--- TEXTE À ÉTUDIER ---
A la va-vite, Jo Biden a ainsi été dépêché en visite officielle au Guatemala pour s’éloigner de Washington. «Je regrette profondément que mon discours ait été perçu comme une démarche politique. Cela n’a jamais été mon intention», a déclaré pour commencer Benyamin Netanyahou. Dans une volonté évidente d’apaisement, il a salué le «soutien sans faille» du président Obama, que ce soit «pour protéger l’ambassade israélienne au Caire» ou fournir à Israël des systèmes anti-missiles, l’été dernier, «pour faire face aux roquettes du Hamas».

Offensive. Rapidement, le Premier ministre israélien est toutefois passé à l’offensive, fustigeant le «très mauvais accord» que les Etats-Unis, de concert avec leurs alliés européens, la Chine et la Russie, tentent actuellement de sceller avec Téhéran. Il a notamment affirmé qu’il octroyait deux concessions majeures à la République islamique, en lui permettant de conserver une importante infrastructure nucléaire et, surtout, en prévoyant une levée des restrictions au bout de dix ans. «Non seulement cet accord ne bloquera pas le chemin de l’Iran vers la bombe, mais il lui ouvrira la voie», a mis en garde Netanyahou, en campagne électorale pour les législatives du 17 mars en Israël.
--- DONNÉES FOURNIES ---
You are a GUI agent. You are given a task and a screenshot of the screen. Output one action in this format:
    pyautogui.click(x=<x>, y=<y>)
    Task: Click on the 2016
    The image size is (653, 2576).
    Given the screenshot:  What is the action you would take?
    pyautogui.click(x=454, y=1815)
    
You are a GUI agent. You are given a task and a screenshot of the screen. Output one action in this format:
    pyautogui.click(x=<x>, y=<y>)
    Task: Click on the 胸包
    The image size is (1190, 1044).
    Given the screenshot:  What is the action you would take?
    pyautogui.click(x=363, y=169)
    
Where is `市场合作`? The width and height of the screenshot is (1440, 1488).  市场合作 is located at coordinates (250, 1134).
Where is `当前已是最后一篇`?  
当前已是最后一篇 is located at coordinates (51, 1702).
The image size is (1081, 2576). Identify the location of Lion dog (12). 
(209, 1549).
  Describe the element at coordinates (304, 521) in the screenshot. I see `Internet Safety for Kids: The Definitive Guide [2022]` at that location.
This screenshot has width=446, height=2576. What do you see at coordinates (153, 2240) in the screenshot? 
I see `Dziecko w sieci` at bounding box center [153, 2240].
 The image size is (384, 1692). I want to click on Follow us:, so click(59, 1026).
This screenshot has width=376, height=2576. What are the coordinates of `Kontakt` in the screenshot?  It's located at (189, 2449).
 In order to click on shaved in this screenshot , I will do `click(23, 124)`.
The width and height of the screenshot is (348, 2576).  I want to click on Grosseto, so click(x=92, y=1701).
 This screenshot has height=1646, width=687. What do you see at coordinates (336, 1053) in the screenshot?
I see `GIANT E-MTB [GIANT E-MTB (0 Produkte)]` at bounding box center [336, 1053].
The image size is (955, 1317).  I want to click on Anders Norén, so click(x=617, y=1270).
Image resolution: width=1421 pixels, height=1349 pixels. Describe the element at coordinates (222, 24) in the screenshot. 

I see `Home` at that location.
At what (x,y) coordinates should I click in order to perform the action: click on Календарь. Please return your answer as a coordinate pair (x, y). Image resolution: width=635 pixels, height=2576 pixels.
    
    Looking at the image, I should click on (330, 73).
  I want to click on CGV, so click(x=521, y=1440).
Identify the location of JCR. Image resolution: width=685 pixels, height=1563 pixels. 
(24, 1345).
---
CONSIGNE
Indiquez si chacune des affirmations suivantes concorde avec le texte sur le discours de Netanyahou, en répondant par oui ou par non et en citant les mots décisifs du texte. (a) Netanyahou a commencé par dire qu'il regrettait que son discours ait été perçu comme une démarche politique. (b) Selon Netanyahou, l'accord prévoit une levée des restrictions au bout de cinq ans. (c) Les législatives en Israël ont lieu le 17 mars. La liste ne joue aucun rôle dans cet exercice.

CORRIGÉ
(a) Oui : « Je regrette profondément que mon discours ait été perçu comme une démarche politique. »
(b) Non : « en prévoyant une levée des restrictions au bout de dix ans »
(c) Oui : « en campagne électorale pour les législatives du 17 mars en Israël »